● THE PROBLEM
Give back all of the data, word for word.

● SOURCE MATERIAL
Start of Block

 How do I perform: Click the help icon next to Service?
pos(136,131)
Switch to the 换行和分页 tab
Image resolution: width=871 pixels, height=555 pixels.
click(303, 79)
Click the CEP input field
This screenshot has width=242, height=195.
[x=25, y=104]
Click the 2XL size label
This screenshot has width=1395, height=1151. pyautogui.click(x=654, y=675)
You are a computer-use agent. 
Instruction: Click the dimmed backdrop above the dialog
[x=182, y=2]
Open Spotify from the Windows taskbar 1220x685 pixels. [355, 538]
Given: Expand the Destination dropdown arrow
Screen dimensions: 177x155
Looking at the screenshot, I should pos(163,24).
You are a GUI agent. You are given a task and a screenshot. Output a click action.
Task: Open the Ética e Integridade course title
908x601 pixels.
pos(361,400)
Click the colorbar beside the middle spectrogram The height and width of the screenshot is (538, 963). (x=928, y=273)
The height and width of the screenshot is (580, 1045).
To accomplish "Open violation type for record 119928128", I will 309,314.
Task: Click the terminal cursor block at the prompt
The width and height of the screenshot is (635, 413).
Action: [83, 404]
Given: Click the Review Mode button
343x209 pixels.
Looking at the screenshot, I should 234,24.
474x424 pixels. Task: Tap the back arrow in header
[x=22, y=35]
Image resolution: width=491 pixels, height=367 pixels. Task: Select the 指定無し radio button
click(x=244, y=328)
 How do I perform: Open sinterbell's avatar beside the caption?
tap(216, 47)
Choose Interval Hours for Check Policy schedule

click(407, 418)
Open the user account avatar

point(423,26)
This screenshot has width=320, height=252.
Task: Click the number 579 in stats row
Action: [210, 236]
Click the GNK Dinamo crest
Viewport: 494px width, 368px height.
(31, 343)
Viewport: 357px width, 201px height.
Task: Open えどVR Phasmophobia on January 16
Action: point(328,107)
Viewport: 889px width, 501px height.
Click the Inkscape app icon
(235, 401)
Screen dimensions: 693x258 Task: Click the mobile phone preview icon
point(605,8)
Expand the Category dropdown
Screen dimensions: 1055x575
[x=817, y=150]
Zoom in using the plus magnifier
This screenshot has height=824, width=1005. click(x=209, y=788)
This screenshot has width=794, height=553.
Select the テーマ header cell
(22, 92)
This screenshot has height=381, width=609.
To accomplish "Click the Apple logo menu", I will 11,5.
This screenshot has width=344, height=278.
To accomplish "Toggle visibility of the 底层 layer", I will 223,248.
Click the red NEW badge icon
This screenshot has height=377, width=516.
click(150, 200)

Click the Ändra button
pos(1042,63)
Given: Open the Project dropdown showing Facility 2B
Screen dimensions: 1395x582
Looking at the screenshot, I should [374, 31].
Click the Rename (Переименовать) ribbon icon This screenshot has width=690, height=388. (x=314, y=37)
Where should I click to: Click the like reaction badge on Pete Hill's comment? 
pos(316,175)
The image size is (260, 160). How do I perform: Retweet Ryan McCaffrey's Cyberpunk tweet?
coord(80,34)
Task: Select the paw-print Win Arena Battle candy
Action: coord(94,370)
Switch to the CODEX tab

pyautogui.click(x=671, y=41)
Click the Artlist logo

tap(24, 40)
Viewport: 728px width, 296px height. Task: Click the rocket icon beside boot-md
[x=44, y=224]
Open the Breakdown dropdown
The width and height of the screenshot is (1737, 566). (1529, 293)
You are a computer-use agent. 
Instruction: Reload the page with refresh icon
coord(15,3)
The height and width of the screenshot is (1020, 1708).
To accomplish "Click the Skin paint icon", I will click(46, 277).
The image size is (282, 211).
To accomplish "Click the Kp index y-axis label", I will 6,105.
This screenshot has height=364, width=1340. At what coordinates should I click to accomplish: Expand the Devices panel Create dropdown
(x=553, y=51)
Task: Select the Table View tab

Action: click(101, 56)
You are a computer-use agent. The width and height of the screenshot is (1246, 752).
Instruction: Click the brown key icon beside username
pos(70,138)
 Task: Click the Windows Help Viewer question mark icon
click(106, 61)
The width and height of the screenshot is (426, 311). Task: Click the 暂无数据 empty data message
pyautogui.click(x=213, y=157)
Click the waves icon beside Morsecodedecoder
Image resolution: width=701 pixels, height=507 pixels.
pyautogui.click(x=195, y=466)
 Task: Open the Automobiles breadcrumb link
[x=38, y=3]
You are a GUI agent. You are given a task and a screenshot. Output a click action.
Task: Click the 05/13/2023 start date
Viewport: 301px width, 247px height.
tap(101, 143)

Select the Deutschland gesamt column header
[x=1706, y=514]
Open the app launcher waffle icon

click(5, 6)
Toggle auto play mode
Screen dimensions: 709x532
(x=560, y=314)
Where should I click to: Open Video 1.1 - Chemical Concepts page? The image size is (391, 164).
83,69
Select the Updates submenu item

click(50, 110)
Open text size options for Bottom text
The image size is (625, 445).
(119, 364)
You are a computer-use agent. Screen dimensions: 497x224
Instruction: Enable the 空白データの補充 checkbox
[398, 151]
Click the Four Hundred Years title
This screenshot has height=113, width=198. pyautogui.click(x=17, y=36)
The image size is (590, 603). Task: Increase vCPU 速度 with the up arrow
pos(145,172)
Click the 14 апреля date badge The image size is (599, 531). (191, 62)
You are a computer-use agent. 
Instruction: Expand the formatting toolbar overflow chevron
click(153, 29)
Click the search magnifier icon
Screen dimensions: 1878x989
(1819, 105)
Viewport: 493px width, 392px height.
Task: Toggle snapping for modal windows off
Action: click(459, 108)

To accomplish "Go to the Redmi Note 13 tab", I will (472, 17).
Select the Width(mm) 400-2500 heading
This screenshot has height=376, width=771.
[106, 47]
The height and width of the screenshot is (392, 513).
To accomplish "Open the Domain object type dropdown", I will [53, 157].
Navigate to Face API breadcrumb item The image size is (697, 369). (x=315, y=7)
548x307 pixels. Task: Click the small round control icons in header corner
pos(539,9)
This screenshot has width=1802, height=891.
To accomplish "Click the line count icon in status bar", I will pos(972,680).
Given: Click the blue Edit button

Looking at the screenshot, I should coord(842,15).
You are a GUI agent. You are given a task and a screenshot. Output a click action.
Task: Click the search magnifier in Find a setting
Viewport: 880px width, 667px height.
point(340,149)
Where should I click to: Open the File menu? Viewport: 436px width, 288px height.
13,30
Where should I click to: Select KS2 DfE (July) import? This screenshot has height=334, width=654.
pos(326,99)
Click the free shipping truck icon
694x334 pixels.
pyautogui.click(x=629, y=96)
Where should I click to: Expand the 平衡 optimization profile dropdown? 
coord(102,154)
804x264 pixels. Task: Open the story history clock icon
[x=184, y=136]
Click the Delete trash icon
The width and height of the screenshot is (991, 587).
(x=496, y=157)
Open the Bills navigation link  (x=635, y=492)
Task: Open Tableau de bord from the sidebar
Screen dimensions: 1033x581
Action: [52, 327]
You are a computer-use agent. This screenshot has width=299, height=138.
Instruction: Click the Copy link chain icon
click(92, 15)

End of Block

● YOUR SOLUTION
 How do I perform: Click the help icon next to Service?
pos(136,131)
Switch to the 换行和分页 tab
Image resolution: width=871 pixels, height=555 pixels.
click(303, 79)
Click the CEP input field
This screenshot has width=242, height=195.
[x=25, y=104]
Click the 2XL size label
This screenshot has width=1395, height=1151. pyautogui.click(x=654, y=675)
You are a computer-use agent. 
Instruction: Click the dimmed backdrop above the dialog
[x=182, y=2]
Open Spotify from the Windows taskbar 1220x685 pixels. [355, 538]
Given: Expand the Destination dropdown arrow
Screen dimensions: 177x155
Looking at the screenshot, I should pos(163,24).
You are a GUI agent. You are given a task and a screenshot. Output a click action.
Task: Open the Ética e Integridade course title
908x601 pixels.
pos(361,400)
Click the colorbar beside the middle spectrogram The height and width of the screenshot is (538, 963). (x=928, y=273)
The height and width of the screenshot is (580, 1045).
To accomplish "Open violation type for record 119928128", I will 309,314.
Task: Click the terminal cursor block at the prompt
The width and height of the screenshot is (635, 413).
Action: [83, 404]
Given: Click the Review Mode button
343x209 pixels.
Looking at the screenshot, I should 234,24.
474x424 pixels. Task: Tap the back arrow in header
[x=22, y=35]
Image resolution: width=491 pixels, height=367 pixels. Task: Select the 指定無し radio button
click(x=244, y=328)
 How do I perform: Open sinterbell's avatar beside the caption?
tap(216, 47)
Choose Interval Hours for Check Policy schedule

click(407, 418)
Open the user account avatar

point(423,26)
This screenshot has width=320, height=252.
Task: Click the number 579 in stats row
Action: [210, 236]
Click the GNK Dinamo crest
Viewport: 494px width, 368px height.
(31, 343)
Viewport: 357px width, 201px height.
Task: Open えどVR Phasmophobia on January 16
Action: point(328,107)
Viewport: 889px width, 501px height.
Click the Inkscape app icon
(235, 401)
Screen dimensions: 693x258 Task: Click the mobile phone preview icon
point(605,8)
Expand the Category dropdown
Screen dimensions: 1055x575
[x=817, y=150]
Zoom in using the plus magnifier
This screenshot has height=824, width=1005. click(x=209, y=788)
This screenshot has width=794, height=553.
Select the テーマ header cell
(22, 92)
This screenshot has height=381, width=609.
To accomplish "Click the Apple logo menu", I will 11,5.
This screenshot has width=344, height=278.
To accomplish "Toggle visibility of the 底层 layer", I will 223,248.
Click the red NEW badge icon
This screenshot has height=377, width=516.
click(150, 200)

Click the Ändra button
pos(1042,63)
Given: Open the Project dropdown showing Facility 2B
Screen dimensions: 1395x582
Looking at the screenshot, I should [374, 31].
Click the Rename (Переименовать) ribbon icon This screenshot has width=690, height=388. (x=314, y=37)
Where should I click to: Click the like reaction badge on Pete Hill's comment? 
pos(316,175)
The image size is (260, 160). How do I perform: Retweet Ryan McCaffrey's Cyberpunk tweet?
coord(80,34)
Task: Select the paw-print Win Arena Battle candy
Action: coord(94,370)
Switch to the CODEX tab

pyautogui.click(x=671, y=41)
Click the Artlist logo

tap(24, 40)
Viewport: 728px width, 296px height. Task: Click the rocket icon beside boot-md
[x=44, y=224]
Open the Breakdown dropdown
The width and height of the screenshot is (1737, 566). (1529, 293)
You are a computer-use agent. 
Instruction: Reload the page with refresh icon
coord(15,3)
The height and width of the screenshot is (1020, 1708).
To accomplish "Click the Skin paint icon", I will click(46, 277).
The image size is (282, 211).
To accomplish "Click the Kp index y-axis label", I will 6,105.
This screenshot has height=364, width=1340. At what coordinates should I click to accomplish: Expand the Devices panel Create dropdown
(x=553, y=51)
Task: Select the Table View tab

Action: click(101, 56)
You are a computer-use agent. The width and height of the screenshot is (1246, 752).
Instruction: Click the brown key icon beside username
pos(70,138)
 Task: Click the Windows Help Viewer question mark icon
click(106, 61)
The width and height of the screenshot is (426, 311). Task: Click the 暂无数据 empty data message
pyautogui.click(x=213, y=157)
Click the waves icon beside Morsecodedecoder
Image resolution: width=701 pixels, height=507 pixels.
pyautogui.click(x=195, y=466)
 Task: Open the Automobiles breadcrumb link
[x=38, y=3]
You are a GUI agent. You are given a task and a screenshot. Output a click action.
Task: Click the 05/13/2023 start date
Viewport: 301px width, 247px height.
tap(101, 143)

Select the Deutschland gesamt column header
[x=1706, y=514]
Open the app launcher waffle icon

click(5, 6)
Toggle auto play mode
Screen dimensions: 709x532
(x=560, y=314)
Where should I click to: Open Video 1.1 - Chemical Concepts page? The image size is (391, 164).
83,69
Select the Updates submenu item

click(50, 110)
Open text size options for Bottom text
The image size is (625, 445).
(119, 364)
You are a computer-use agent. Screen dimensions: 497x224
Instruction: Enable the 空白データの補充 checkbox
[398, 151]
Click the Four Hundred Years title
This screenshot has height=113, width=198. pyautogui.click(x=17, y=36)
The image size is (590, 603). Task: Increase vCPU 速度 with the up arrow
pos(145,172)
Click the 14 апреля date badge The image size is (599, 531). (191, 62)
You are a computer-use agent. 
Instruction: Expand the formatting toolbar overflow chevron
click(153, 29)
Click the search magnifier icon
Screen dimensions: 1878x989
(1819, 105)
Viewport: 493px width, 392px height.
Task: Toggle snapping for modal windows off
Action: click(459, 108)

To accomplish "Go to the Redmi Note 13 tab", I will (472, 17).
Select the Width(mm) 400-2500 heading
This screenshot has height=376, width=771.
[106, 47]
The height and width of the screenshot is (392, 513).
To accomplish "Open the Domain object type dropdown", I will [53, 157].
Navigate to Face API breadcrumb item The image size is (697, 369). (x=315, y=7)
548x307 pixels. Task: Click the small round control icons in header corner
pos(539,9)
This screenshot has width=1802, height=891.
To accomplish "Click the line count icon in status bar", I will pos(972,680).
Given: Click the blue Edit button

Looking at the screenshot, I should coord(842,15).
You are a GUI agent. You are given a task and a screenshot. Output a click action.
Task: Click the search magnifier in Find a setting
Viewport: 880px width, 667px height.
point(340,149)
Where should I click to: Open the File menu? Viewport: 436px width, 288px height.
13,30
Where should I click to: Select KS2 DfE (July) import? This screenshot has height=334, width=654.
pos(326,99)
Click the free shipping truck icon
694x334 pixels.
pyautogui.click(x=629, y=96)
Where should I click to: Expand the 平衡 optimization profile dropdown? 
coord(102,154)
804x264 pixels. Task: Open the story history clock icon
[x=184, y=136]
Click the Delete trash icon
The width and height of the screenshot is (991, 587).
(x=496, y=157)
Open the Bills navigation link  (x=635, y=492)
Task: Open Tableau de bord from the sidebar
Screen dimensions: 1033x581
Action: [52, 327]
You are a computer-use agent. This screenshot has width=299, height=138.
Instruction: Click the Copy link chain icon
click(92, 15)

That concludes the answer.